__问题描述 1__
根据关于 MIPS 浮点运算内核模拟问题的文章，分别回答：
(a) 工具链升级后，启动慢了多少秒？
(b) 借助哪个工具抓到了大量软浮点函数的调用？
(c) 最终采用了什么解决办法？
__问题描述 2__
列出该浮点运算内核模拟问题文章开头目录中的全部顶层标题，即行首不带短横线的条目。
__问题描述 3__
请从最后一句之后续写这篇关于 MIPS 浮点运算内核模拟问题的文章。
----- 给定文本
浮点运算的内核模拟问题 floating-point
- 排查
- 解决
so不匹配问题
- 解决
  - 用python直接修改二进制
指针强转和编译器的 strict aliasing原则
- 详细解释
  - 代码
  - 编译
- 参考
cannot find crt1.o 问题

1. 浮点运算的内核模拟问题 floating-point

在工具链升级后, MIPS的板子在跑一个厂家提供的SDK时, 变得非常慢. 提前剧透一下, 跟floating-point有关.

1.1. 排查

根据版本比较, 和之前升级的问题经验, 排除了-fno-strict-aliasing的问题. 见下文指针强转和编译器的 strict aliasing原则过程如下:

启动慢了30秒, 定位到慢的code block, 其中cmpPorts函数是热点
调查这个函数, 用新老toolchain都对照分析, 虽然最后的汇编不太一样, 但执行时间和结果都没有不同
基本排除这个函数, 但要加更多调试打印来看整个code block
用perf抓到很多软浮点函数的调用, 那可能是硬浮点没使能?
确认硬浮点已经使能, 但为什么还有软浮点的函数调用?

1.2. 解决

上面已经很接近root cause了. 是浮点emulation导致的性能下降.
硬浮点已经正确使能了.为什么还要浮点emulation呢?
为什么测试程序不复现, 只有sdk代码复现?
那关键点在于, 什么情况下, 会使用软浮点?

因为-- 浮点指令ldc1的data不对齐, 会导致浮点异常. 实际上, datasheet上确实要求这个指令要64bit对齐. 如果不对齐, 会触发异常.
kernel捕获这个异常, 用软浮点模拟了计算

接下来就要看, sdk代码里, 到底是不是data不对齐造成的?
C语言要求malloc返回的地址要8字节对齐, 但SDK没有follow.

解决办法是使能SDK里面已有的预定义宏, 使malloc 8字节对齐.

为什么老的工具链不复现? 因为老的工具链没有用这个浮点指令.
----------
----- 记录列表
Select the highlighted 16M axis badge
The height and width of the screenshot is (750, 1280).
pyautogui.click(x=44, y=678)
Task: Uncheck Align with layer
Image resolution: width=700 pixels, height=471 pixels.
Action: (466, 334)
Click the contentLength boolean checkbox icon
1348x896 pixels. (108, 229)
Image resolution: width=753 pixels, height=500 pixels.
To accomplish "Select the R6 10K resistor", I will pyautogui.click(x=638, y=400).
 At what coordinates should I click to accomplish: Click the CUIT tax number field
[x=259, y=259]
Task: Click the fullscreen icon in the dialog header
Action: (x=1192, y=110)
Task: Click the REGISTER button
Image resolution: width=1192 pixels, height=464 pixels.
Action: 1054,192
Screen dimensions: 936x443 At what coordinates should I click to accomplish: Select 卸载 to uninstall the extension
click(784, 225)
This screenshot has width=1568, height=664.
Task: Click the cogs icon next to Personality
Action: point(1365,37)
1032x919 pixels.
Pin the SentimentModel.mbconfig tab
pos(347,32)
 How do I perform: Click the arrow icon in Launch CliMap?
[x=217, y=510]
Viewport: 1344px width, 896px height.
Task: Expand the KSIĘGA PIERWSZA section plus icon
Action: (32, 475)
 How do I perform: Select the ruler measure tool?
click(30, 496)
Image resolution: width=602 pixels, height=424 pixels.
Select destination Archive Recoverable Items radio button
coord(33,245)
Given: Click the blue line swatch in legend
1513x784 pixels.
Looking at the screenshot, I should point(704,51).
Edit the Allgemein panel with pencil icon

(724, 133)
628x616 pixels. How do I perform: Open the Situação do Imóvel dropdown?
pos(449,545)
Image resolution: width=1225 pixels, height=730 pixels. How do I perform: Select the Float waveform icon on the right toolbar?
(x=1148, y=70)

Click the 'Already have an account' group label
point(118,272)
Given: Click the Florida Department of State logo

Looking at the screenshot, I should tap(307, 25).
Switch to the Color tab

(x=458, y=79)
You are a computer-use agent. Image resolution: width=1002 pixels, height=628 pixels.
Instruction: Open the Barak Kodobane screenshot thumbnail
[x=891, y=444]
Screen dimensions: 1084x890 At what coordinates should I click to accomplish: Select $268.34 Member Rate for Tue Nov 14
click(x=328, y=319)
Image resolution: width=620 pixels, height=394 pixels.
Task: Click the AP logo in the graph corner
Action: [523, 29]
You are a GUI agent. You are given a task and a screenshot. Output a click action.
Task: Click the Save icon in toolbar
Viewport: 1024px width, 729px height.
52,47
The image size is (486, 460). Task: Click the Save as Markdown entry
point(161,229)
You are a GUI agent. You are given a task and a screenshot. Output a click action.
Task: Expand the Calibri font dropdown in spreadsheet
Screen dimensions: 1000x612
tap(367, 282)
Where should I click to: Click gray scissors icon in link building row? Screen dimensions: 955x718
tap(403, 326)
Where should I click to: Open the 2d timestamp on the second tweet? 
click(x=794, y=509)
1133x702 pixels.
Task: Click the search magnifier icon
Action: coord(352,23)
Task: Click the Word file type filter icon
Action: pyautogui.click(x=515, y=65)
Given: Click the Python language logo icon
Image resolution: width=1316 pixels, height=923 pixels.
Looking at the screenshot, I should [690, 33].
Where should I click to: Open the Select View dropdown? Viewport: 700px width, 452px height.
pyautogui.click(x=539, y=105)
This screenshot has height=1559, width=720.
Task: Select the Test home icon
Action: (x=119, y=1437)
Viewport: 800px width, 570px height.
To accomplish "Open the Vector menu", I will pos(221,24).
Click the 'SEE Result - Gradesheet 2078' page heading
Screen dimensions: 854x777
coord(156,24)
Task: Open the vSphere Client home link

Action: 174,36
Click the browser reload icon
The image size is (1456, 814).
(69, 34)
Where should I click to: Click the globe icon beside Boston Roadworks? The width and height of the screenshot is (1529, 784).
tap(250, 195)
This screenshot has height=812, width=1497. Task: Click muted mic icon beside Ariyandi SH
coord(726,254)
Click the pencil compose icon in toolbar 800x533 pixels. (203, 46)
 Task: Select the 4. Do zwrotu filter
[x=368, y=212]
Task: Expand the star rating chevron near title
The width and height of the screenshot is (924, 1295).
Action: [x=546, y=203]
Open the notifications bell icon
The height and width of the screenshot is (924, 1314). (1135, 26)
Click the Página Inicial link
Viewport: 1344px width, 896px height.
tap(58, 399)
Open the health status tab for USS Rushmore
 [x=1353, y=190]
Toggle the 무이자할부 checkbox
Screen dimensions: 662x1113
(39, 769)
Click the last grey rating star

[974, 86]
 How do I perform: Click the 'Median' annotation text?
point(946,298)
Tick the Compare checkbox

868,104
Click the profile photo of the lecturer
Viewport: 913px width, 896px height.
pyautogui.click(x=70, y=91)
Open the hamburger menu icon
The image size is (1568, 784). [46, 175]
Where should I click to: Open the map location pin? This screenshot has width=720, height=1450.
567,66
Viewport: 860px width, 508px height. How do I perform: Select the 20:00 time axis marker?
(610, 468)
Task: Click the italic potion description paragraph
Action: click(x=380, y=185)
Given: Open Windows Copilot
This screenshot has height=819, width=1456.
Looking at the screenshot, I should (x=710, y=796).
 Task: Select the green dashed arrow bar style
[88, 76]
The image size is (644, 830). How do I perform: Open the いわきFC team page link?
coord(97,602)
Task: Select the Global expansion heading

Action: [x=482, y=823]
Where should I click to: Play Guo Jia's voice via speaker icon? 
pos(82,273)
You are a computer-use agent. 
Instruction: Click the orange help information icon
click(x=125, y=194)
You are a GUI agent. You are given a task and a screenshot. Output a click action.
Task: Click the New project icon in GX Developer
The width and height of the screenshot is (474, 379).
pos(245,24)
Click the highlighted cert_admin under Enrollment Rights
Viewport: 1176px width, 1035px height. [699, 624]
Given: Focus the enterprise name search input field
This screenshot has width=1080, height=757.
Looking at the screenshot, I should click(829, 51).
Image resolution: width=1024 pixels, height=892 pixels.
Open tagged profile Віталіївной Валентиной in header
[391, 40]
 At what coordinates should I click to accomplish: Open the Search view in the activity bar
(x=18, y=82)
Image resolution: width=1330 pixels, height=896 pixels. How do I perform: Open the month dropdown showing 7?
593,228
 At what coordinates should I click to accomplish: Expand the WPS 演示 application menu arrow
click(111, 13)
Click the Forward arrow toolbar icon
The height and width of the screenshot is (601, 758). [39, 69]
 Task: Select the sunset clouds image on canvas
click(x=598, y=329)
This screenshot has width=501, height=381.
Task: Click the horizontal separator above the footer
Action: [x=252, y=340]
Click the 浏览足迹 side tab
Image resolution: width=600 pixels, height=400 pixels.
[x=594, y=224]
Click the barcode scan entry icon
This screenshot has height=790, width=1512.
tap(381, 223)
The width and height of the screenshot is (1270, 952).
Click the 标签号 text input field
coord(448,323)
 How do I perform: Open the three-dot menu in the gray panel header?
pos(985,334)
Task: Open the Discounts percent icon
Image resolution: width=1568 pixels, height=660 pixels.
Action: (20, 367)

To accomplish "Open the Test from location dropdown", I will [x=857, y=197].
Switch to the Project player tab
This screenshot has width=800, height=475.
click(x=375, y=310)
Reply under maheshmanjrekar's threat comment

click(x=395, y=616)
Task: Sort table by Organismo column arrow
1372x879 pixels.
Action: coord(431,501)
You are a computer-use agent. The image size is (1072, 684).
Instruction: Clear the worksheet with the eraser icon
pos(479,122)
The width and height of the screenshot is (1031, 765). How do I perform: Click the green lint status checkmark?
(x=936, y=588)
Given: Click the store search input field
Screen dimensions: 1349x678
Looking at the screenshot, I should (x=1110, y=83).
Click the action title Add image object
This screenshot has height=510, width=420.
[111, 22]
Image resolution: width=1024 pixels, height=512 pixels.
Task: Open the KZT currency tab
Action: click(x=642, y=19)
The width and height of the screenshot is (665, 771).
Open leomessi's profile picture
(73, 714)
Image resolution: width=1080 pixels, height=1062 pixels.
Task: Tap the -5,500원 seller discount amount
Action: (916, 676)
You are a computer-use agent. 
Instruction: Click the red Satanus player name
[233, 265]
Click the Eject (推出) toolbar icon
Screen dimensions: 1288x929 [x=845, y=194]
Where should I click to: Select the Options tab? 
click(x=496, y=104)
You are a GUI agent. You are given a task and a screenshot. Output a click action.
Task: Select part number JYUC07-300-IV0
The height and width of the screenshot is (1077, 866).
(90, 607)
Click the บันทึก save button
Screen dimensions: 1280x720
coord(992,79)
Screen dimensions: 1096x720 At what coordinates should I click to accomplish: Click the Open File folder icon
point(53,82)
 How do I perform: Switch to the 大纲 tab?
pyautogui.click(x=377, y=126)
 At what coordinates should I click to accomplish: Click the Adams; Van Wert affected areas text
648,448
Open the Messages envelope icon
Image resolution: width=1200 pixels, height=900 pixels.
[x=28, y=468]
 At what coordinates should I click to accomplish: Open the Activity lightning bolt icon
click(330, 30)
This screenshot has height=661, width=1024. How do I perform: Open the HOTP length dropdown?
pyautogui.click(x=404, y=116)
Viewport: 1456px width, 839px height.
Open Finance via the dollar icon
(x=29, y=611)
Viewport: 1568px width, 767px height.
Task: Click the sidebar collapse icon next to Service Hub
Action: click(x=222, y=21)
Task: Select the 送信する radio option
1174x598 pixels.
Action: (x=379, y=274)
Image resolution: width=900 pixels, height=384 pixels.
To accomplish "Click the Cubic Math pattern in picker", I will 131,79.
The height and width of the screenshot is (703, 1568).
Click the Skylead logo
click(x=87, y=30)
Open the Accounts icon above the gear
----------
__参考答案 1__
(a) 30秒。
(b) perf。
(c) 使能 SDK 里已有的预定义宏，使 malloc 返回的地址 8 字节对齐。

__参考答案 2__
浮点运算的内核模拟问题 floating-point
so不匹配问题
指针强转和编译器的 strict aliasing原则
cannot find crt1.o 问题

__参考答案 3__
2. so不匹配问题

板子上confd起不来, 显示

/run # confd --start-phase0
Internal error: Failed to load NIF library: '/lib/confd/lib/core/util/priv/syslog_nif.so: cannot open shared object file: No such file or directory'
Daemon died status=19

但实际上, 这个so文件是存在的

~ # ls -lh /lib/confd/lib/core/util/priv/syslog_nif.so
-rwxr-xr-x 1 root root 6.3K Sep 9 2019 /lib/confd/lib/core/util/priv/syslog_nif.so

用readelf命令, 可以看到编译时的flags:

readelf -h `find -name *.so` | grep Flag

在octeon3系列上, 一般是这样:
Flags: 0x808e0827, noreorder, pic, cpic, abi2, octeon3, mips64r2

而/lib/confd/lib/core/util/priv/syslog_nif.so是这样的:
Flags: 0x808e0227, noreorder, pic, cpic, abi2, fp64, octeon3, mips64r2
多了fp64, 因为toolchain的bug, 这个flag会导致so文件打不开.

在buildroot output目录下, 寻找所有的fp64标记的so

for f in `find -name *.so`; do echo $f; readelf -h $f | grep Flag | grep fp64; done > so.log

发现全部都是./build/confd-7.1.1.5/confd/lib/confd下面的so才有fp64标记.

调查结果是: confd的so是自己带的, 不是新的工具链编出来的.

2.1. 解决

这个问题的root cause是: cavium提供的gcc7.3, 以及binutils, 和老的gcc4.7不兼容

confd是第三方提供的, 他们不肯重新用新gcc来编译.
那只能自己直接修改老的so. 把ELF头的flag给改掉.

2.1.1. 用python直接修改二进制

先把so mmap, 然后修改其中的字段.
这个和ultraedit直接改二进制一样道理. 代码如下:

#!/usr/bin/env python2
# Cavium (Marvell) toolchain based on gcc 7.x introduced a change in ELF flags
# such that objects from old toolchain and new toolchain are not compatible.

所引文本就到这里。